Cheap abundant materials replace electrodes in lithium battery

Author: EIS Release Date: Mar 16, 2020


Low-cost cobalt-free biodegradable rechargeable lithium batteries, particularly for grid-scale storage, are the dream of a research group at York University in Toronto, which might have bought them closer to reality with an organic cathode.

“Organic electrode materials are considered to be extremely promising materials for sustainable batteries with high power capabilities,” said Professor Thomas Baumgartner from the university. “Electrodes made with organic materials can make large‐scale manufacturing, recycling or disposing of these elements more environmentally friendly. The goal is to create sustainable batteries that are stable and have equally as good if not better capacity.”
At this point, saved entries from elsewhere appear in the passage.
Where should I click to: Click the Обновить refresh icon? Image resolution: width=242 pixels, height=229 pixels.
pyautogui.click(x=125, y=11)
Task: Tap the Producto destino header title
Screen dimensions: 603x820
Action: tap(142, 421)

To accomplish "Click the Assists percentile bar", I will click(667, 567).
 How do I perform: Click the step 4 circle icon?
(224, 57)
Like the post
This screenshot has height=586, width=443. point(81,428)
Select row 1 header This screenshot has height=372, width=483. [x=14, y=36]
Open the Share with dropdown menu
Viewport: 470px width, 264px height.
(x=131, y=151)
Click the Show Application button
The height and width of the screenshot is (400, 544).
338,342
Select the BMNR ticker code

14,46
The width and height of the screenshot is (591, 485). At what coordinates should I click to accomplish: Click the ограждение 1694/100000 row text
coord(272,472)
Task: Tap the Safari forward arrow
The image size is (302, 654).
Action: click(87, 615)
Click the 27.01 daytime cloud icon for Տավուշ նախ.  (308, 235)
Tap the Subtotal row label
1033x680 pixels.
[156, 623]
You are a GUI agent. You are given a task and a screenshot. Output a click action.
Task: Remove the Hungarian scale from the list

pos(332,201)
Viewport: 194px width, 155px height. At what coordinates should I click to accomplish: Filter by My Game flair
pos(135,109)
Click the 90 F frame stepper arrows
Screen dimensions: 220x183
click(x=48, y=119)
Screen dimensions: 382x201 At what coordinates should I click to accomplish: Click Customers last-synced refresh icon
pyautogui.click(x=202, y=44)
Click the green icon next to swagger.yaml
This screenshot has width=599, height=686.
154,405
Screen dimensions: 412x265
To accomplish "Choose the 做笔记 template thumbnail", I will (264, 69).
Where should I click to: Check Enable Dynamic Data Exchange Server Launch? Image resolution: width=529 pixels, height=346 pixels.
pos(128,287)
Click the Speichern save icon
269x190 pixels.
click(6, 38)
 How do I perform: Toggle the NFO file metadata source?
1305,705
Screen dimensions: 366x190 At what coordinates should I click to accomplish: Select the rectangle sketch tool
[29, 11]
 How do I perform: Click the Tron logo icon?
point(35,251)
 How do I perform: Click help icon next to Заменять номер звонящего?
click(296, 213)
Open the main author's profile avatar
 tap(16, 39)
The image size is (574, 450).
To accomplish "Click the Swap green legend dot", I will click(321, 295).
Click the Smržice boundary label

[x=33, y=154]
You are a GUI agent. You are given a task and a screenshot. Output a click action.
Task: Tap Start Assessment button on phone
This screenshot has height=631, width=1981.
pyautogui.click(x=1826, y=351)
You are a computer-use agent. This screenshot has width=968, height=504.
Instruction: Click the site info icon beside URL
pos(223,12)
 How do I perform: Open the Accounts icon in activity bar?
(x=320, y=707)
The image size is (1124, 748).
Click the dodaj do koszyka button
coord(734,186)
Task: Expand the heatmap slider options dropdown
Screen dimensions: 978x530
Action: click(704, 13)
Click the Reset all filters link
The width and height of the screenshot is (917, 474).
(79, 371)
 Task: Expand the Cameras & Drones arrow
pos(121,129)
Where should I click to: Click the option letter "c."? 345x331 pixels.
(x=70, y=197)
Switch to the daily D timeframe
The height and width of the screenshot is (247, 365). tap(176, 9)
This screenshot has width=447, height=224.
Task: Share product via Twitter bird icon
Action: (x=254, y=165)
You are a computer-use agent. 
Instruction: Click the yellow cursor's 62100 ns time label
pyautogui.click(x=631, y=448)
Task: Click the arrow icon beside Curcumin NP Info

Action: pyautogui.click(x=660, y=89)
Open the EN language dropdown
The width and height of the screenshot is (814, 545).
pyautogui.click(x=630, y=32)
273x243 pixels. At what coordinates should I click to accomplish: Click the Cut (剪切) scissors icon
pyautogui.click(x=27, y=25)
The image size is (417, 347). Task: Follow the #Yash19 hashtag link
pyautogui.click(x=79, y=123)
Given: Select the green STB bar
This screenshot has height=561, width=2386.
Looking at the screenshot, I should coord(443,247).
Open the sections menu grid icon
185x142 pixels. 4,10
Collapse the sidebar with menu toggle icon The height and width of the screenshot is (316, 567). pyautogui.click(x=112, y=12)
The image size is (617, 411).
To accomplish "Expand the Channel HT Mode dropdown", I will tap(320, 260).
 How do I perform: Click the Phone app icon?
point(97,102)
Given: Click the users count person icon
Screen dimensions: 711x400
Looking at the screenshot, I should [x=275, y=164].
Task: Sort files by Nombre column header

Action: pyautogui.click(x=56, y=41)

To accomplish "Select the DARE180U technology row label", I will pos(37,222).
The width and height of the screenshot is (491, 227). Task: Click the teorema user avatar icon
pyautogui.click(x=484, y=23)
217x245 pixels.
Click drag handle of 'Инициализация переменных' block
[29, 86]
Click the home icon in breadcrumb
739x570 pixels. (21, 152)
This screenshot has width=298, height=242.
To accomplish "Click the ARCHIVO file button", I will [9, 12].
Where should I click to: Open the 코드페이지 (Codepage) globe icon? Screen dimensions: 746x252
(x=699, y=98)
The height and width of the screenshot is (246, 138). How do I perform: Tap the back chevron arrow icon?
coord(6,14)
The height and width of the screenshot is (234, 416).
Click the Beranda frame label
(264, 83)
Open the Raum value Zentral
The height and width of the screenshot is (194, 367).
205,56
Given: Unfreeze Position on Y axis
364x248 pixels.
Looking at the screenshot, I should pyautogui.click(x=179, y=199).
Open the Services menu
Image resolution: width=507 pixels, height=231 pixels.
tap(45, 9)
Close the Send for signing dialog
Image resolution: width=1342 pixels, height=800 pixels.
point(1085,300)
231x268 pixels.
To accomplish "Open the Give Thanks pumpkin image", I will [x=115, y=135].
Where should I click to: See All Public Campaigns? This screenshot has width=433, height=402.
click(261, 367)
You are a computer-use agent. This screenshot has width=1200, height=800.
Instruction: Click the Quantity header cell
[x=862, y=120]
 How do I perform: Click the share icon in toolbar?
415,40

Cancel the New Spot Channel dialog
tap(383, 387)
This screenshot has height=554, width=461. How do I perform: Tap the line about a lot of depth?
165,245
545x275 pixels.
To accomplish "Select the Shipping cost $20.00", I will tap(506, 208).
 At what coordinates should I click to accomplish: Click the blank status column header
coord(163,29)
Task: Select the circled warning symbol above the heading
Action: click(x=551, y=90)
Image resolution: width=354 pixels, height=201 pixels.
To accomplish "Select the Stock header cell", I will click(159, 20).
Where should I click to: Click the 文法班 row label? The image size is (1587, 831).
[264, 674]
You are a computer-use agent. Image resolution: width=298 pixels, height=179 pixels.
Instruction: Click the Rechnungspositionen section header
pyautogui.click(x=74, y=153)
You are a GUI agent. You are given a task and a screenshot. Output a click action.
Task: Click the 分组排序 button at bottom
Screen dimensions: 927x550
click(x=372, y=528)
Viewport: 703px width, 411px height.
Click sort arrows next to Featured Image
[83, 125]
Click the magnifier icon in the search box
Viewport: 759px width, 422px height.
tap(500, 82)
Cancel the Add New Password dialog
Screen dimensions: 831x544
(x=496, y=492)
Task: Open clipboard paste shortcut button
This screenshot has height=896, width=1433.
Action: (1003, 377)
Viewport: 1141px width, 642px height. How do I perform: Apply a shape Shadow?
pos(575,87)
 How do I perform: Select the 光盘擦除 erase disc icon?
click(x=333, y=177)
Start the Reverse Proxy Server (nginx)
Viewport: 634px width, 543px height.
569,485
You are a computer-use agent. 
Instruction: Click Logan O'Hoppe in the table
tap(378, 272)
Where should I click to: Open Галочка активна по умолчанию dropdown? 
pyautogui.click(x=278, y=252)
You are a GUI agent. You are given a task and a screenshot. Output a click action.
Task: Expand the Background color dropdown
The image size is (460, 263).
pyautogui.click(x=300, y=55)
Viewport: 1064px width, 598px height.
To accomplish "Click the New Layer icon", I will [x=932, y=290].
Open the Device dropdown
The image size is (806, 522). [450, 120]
Made from elements such as carbon, nitrogen, oxygen, phosphorus and sulphur, experimental organic electrodes already exist.

To varying degrees, they all suffer from: cycle-by-cycle deterioration from their own red-ox reactions, gradually dissolving into the electrolyte, low conductivity and low terminal voltage.

The team picked a chemical called a viologen that is a known electron acceptor that can give up its electron without damage. Better than that, it can also do the same with two electrons – so higher storage capacity.

In particular, it is a custom phosphaviologen (called PY2PV), where the phosphoryl part allows it to operate at higher terminal voltages without loosing the capacity to hold two electrons.

Single-walled carbon nano-tubes (SWCNTs), introduced to reduce electrode resistance, make up the rest of the electrode.

The customisation, which is novel part of the research, is to build pyrene into the to phosphaviologen molecule.

Pyrene has a strong affinity to SWCNTs and forms bond with it (by physisorption), forming PY2PV:SWCNT composite. This bonding has the effect of preventing the phosphaviologen from dissolving away into the electrolyte – solving one of the habitual organic electrode problems mentioned above.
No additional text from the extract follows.